Directions for this task – Lines holding the string "computer" are the ones to copy; find them all in the data.

Records to process –
▼▼▼

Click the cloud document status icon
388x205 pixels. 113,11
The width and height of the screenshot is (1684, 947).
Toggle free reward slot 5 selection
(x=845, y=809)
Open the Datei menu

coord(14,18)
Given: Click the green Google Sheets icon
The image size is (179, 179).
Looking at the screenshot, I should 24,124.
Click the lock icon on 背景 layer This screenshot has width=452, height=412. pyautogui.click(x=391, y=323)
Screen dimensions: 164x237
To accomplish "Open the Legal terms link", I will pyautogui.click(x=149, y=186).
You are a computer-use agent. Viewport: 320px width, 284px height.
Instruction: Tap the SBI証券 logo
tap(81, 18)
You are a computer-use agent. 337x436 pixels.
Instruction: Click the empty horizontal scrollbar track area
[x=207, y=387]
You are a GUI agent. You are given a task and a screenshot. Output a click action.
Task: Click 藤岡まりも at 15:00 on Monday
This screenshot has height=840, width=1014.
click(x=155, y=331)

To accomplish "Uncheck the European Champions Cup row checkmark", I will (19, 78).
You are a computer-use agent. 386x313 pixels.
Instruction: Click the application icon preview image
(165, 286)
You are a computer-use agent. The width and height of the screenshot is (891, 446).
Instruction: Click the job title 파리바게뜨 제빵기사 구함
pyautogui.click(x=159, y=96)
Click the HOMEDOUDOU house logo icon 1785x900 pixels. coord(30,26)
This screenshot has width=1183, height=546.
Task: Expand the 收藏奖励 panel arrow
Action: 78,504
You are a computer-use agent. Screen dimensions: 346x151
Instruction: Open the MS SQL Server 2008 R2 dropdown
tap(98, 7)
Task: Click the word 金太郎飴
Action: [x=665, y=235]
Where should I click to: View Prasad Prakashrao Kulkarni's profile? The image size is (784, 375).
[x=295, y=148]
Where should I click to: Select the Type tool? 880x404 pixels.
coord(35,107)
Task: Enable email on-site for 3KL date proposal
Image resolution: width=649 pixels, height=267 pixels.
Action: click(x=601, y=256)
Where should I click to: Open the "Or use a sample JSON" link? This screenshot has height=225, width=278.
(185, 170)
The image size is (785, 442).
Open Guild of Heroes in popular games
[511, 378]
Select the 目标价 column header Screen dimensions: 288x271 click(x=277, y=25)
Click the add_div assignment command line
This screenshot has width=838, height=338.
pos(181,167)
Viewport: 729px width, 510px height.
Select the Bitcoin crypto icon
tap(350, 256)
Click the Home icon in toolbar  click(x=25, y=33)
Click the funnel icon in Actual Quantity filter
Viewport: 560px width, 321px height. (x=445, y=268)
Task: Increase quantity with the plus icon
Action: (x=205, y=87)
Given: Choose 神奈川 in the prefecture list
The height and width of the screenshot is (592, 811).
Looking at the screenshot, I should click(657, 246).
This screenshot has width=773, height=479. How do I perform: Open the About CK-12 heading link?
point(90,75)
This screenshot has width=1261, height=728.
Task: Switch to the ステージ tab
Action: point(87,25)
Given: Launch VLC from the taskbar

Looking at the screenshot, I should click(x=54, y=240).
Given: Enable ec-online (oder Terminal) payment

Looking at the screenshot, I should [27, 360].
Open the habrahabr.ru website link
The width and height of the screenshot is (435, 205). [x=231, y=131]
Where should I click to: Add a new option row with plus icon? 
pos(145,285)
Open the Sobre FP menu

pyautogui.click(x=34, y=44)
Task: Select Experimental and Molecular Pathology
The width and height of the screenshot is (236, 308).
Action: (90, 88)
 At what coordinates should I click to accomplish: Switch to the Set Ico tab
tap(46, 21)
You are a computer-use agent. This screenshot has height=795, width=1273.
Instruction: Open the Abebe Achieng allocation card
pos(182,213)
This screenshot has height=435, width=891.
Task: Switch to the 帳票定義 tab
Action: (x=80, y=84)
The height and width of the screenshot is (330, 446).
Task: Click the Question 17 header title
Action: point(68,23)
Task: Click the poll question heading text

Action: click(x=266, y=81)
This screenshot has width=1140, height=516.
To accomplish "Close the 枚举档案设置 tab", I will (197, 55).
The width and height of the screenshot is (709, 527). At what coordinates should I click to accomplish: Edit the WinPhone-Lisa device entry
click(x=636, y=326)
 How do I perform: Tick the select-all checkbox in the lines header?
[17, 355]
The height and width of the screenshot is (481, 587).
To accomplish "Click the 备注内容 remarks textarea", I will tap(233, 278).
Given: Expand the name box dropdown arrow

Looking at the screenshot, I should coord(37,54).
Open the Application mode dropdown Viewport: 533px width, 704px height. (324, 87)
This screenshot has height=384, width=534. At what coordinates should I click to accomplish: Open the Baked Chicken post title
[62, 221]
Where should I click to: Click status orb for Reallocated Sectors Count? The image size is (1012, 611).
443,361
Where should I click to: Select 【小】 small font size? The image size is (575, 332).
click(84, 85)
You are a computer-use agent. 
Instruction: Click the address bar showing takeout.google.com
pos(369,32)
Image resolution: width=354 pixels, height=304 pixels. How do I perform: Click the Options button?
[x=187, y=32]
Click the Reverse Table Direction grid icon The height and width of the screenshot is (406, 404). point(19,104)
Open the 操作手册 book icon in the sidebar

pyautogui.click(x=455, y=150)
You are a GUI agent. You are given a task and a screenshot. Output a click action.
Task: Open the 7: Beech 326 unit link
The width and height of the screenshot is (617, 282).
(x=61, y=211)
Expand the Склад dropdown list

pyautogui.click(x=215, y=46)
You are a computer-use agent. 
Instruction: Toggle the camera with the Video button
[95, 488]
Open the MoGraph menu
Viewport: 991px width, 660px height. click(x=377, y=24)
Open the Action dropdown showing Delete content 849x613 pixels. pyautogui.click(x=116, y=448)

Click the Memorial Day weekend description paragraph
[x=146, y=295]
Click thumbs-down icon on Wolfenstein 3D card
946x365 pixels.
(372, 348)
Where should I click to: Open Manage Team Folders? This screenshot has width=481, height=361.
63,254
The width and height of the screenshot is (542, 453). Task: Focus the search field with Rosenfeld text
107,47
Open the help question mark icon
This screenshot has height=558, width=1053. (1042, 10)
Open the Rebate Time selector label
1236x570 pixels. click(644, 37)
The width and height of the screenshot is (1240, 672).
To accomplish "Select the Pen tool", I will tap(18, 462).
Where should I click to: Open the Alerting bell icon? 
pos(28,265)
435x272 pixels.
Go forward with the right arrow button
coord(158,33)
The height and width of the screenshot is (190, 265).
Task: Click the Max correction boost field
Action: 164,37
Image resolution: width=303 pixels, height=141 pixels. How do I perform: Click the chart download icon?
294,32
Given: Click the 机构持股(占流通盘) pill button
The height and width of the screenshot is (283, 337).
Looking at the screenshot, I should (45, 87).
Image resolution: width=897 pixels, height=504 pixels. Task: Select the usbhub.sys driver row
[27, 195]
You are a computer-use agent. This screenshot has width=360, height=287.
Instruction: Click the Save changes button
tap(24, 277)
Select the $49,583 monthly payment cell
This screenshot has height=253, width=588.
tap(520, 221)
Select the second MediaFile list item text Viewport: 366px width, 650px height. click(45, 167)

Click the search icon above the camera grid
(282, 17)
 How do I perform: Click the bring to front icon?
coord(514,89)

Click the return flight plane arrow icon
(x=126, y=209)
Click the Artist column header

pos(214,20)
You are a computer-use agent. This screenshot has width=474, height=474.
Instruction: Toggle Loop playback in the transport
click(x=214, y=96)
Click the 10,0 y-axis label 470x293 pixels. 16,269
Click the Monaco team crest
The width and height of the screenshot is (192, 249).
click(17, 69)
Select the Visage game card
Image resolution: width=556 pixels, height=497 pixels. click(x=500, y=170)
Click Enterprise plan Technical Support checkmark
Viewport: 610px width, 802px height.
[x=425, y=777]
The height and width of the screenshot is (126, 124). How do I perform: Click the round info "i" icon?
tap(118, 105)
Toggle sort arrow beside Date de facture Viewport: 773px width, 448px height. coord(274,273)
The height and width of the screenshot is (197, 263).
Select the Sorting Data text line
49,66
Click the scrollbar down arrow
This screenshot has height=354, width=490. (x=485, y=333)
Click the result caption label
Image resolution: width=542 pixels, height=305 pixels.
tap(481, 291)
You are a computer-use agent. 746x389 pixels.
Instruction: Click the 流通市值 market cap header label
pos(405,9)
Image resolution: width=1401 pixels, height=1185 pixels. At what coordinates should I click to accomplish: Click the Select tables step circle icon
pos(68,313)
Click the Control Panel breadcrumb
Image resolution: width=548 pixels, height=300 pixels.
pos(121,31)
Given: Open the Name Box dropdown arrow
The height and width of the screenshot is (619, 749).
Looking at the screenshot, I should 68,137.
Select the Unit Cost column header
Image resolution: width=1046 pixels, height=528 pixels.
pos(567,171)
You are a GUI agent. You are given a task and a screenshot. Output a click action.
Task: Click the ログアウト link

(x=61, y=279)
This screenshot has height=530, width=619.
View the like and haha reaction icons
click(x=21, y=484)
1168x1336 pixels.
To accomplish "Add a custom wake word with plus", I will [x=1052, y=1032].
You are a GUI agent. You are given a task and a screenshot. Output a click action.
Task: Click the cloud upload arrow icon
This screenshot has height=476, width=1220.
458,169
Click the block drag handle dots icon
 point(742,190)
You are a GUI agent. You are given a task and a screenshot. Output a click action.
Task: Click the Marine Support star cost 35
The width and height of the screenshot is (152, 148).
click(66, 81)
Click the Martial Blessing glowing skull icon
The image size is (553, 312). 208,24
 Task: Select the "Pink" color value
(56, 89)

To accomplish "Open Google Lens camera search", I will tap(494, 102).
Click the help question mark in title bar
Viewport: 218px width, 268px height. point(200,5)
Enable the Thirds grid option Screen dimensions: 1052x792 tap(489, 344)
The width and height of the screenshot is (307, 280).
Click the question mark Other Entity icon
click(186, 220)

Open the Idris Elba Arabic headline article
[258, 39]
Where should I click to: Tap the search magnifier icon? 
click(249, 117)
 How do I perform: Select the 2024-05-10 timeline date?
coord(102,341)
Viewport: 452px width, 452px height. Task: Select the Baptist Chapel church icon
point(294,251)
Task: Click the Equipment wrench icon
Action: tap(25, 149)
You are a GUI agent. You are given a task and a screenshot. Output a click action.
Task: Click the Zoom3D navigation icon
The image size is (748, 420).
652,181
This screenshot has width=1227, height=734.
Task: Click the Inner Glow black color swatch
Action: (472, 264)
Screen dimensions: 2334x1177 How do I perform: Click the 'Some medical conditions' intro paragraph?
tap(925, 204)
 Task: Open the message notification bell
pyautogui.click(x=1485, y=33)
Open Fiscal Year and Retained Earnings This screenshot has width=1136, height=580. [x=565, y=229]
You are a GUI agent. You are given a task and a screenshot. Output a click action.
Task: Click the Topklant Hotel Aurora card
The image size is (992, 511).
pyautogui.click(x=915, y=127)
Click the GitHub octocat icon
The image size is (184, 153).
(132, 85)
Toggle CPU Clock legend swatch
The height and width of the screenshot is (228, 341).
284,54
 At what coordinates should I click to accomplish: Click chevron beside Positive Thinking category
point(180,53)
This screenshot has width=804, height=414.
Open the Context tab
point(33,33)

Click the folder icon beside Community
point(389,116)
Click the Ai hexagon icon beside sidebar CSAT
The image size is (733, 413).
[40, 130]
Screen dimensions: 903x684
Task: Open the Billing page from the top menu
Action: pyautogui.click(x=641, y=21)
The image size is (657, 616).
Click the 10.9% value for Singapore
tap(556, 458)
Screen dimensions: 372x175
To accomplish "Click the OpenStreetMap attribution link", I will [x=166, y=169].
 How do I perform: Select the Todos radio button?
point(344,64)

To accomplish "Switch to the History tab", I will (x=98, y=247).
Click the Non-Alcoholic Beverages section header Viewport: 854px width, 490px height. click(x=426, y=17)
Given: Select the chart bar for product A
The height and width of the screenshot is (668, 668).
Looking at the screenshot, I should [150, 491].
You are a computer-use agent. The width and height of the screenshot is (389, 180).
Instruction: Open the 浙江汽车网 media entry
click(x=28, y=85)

▲▲▲

Task solution –
You are a computer-use agent. Viewport: 320px width, 284px height.
You are a computer-use agent. 337x436 pixels.
You are a computer-use agent. 386x313 pixels.
You are a computer-use agent. The width and height of the screenshot is (891, 446).
You are a computer-use agent. Screen dimensions: 346x151
You are a computer-use agent. This screenshot has height=795, width=1273.
You are a computer-use agent. 
You are a computer-use agent. 
You are a computer-use agent. This screenshot has width=360, height=287.
You are a computer-use agent. This screenshot has width=474, height=474.
You are a computer-use agent. 746x389 pixels.
You are a computer-use agent. The width and height of the screenshot is (389, 180).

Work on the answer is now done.